> TEXT SHOWN:
┄┄┄┄┄┄

Iori Sasaki, Masatoshi Arikawa, Min Lu, Ryo Sato

This paper proposes a model-less feedback system driven by tourist tracking data that are automatically collected through mobile applications to visualize the gap between geomedia recommendations and the actual routes selected by tourists. High-frequency GPS data essentially make it difficult to interpret the semantic importance of hot spots and the presence of street-level features on a density map. Our mobile collaborative framework reorganizes tourist trajectories. This processing comprises (1) extracting the location of the user-generated content (UGC) recording, (2) abstracting the locations where tourists stay, (3) discarding locations where users remain stationary, and (4) simplifying the remaining points of location. Then, our heatmapping system visualizes heatmaps for hot streets, UGC-oriented hot spots, and indoor-oriented hot spots. According to our experimental study, this method can generate a trajectory that is more adaptable for hot street visualization than the raw trajectory and a simplified trajectory according to its geometry. This paper extends our previous work at the 2022 IEEE International Conference on Big Data, providing deeper discussions on application for local tourism. The framework allows us to derive insights for the development of guide content from mobile sensor data.

┄┄┄┄┄┄

> TASK MATERIAL:
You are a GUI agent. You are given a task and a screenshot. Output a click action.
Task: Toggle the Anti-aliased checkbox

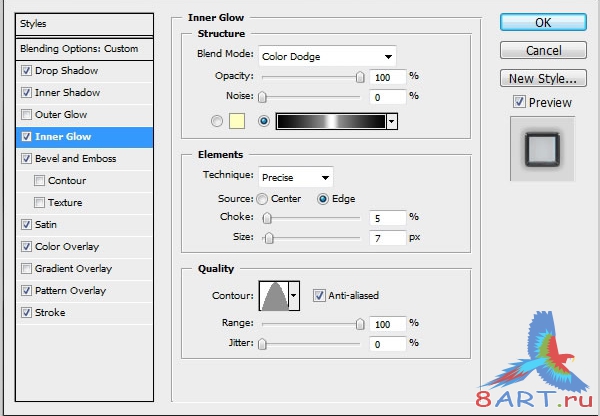pyautogui.click(x=319, y=295)
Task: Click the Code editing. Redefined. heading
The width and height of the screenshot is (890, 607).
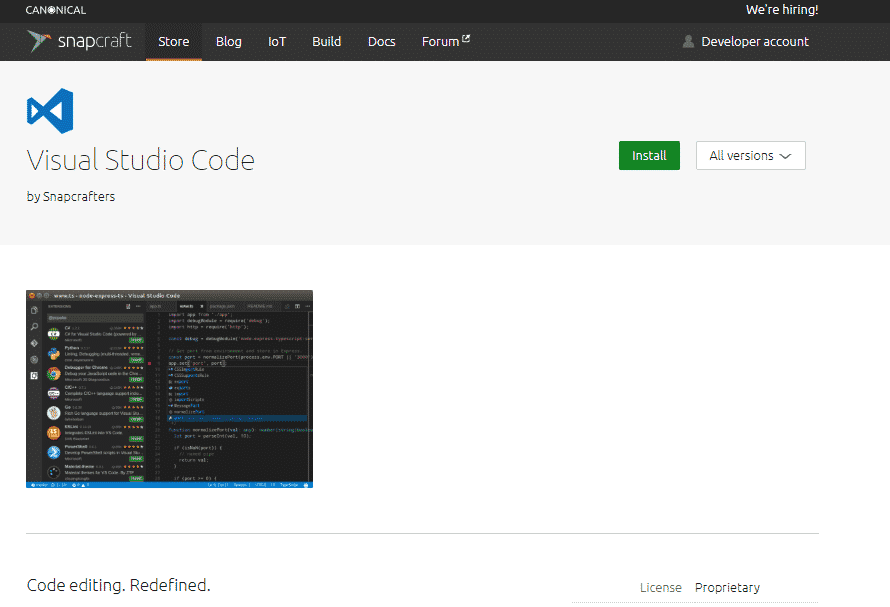Action: tap(118, 585)
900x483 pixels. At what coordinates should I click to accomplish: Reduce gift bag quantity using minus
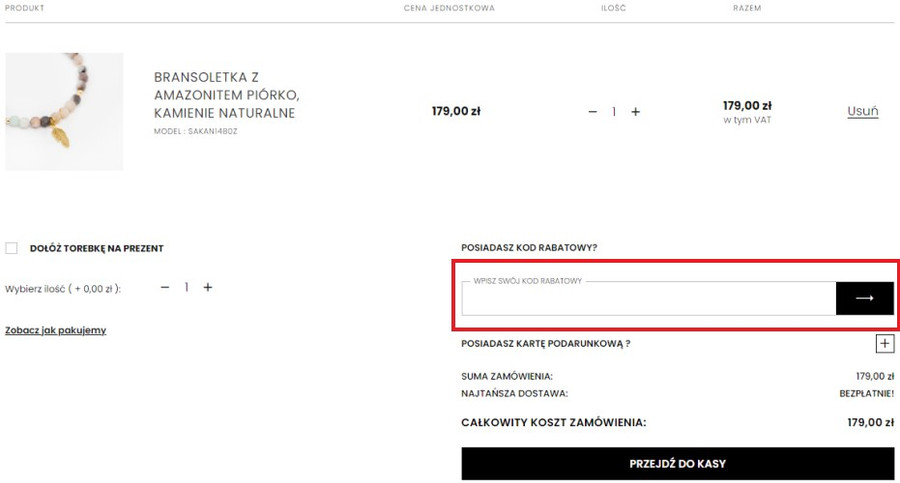[x=165, y=288]
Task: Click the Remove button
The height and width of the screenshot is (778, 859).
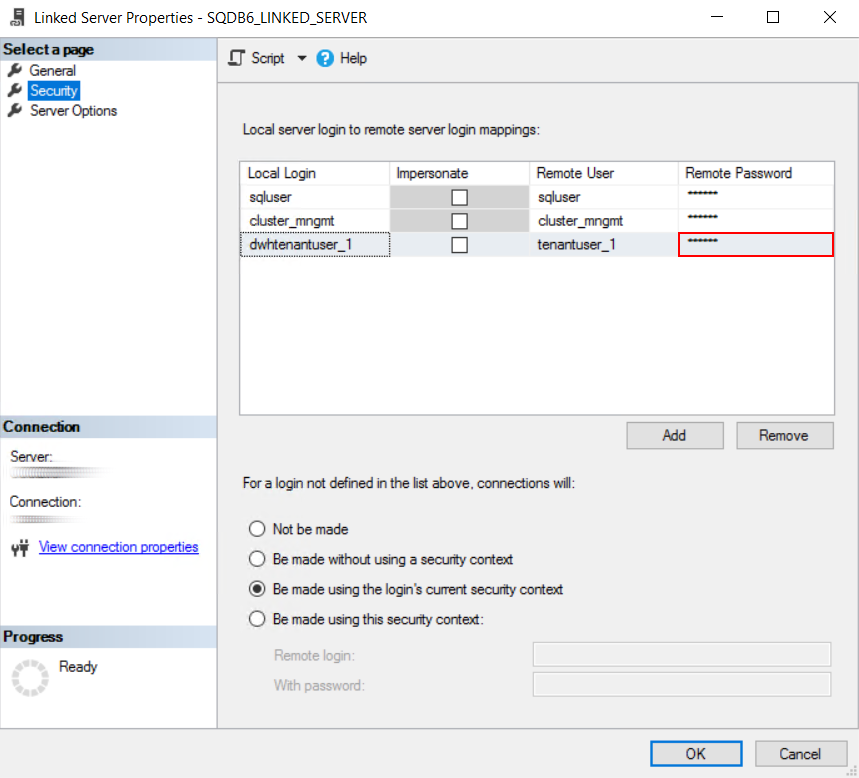Action: 785,435
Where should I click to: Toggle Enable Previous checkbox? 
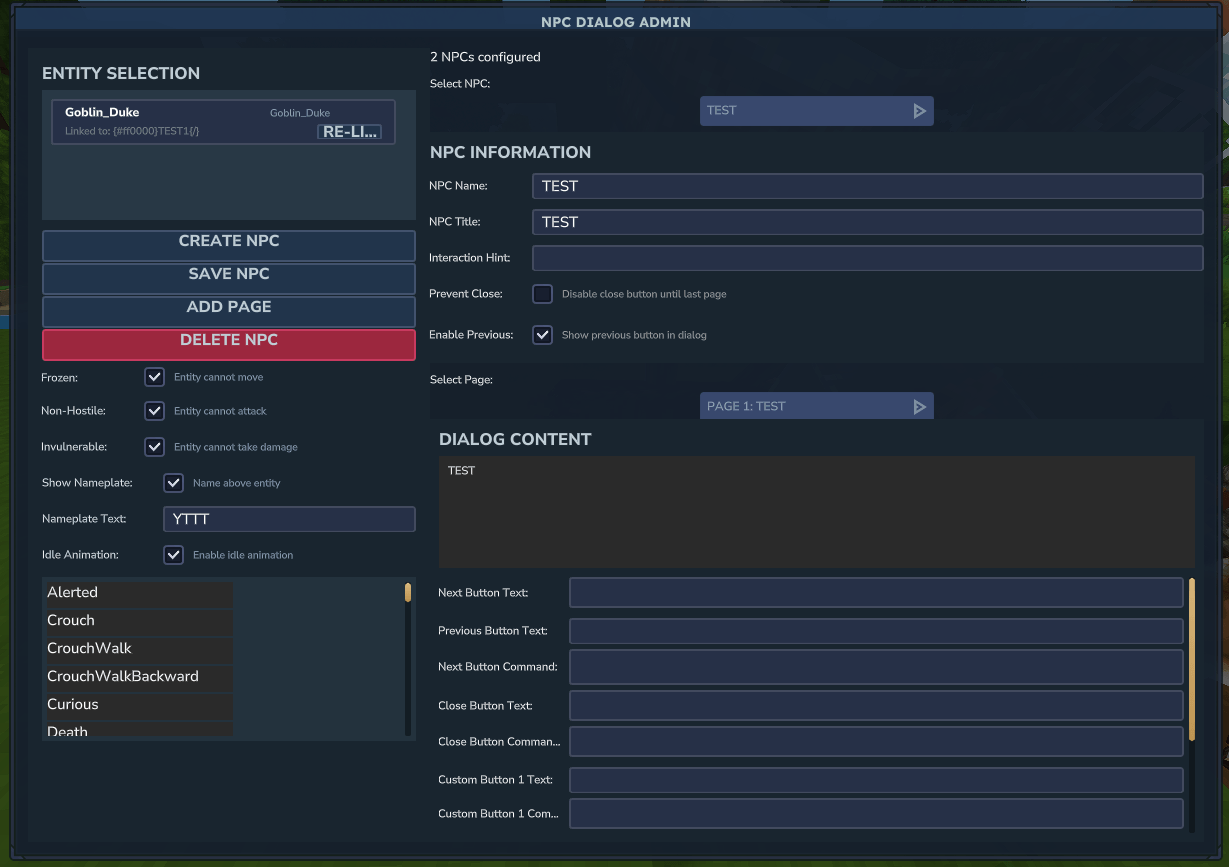tap(542, 335)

┄┄┄┄┄┄

> REQUIRED TASK A:
In the abstract about tourist tracking data, at which event was the earlier work that this paper extends presented?
> REQUIRED TASK B:
Could you set down the rows word for word, starting at their very first line and stopping after the line that contains "Action: 785,435", with both ends included and the pictures left out?

> EXERCISE RESULT A:
The 2022 IEEE International Conference on Big Data.

> EXERCISE RESULT B:
You are a GUI agent. You are given a task and a screenshot. Output a click action.
Task: Toggle the Anti-aliased checkbox

pyautogui.click(x=319, y=295)
Task: Click the Code editing. Redefined. heading
The width and height of the screenshot is (890, 607).
Action: tap(118, 585)
900x483 pixels. At what coordinates should I click to accomplish: Reduce gift bag quantity using minus
[x=165, y=288]
Task: Click the Remove button
The height and width of the screenshot is (778, 859).
Action: 785,435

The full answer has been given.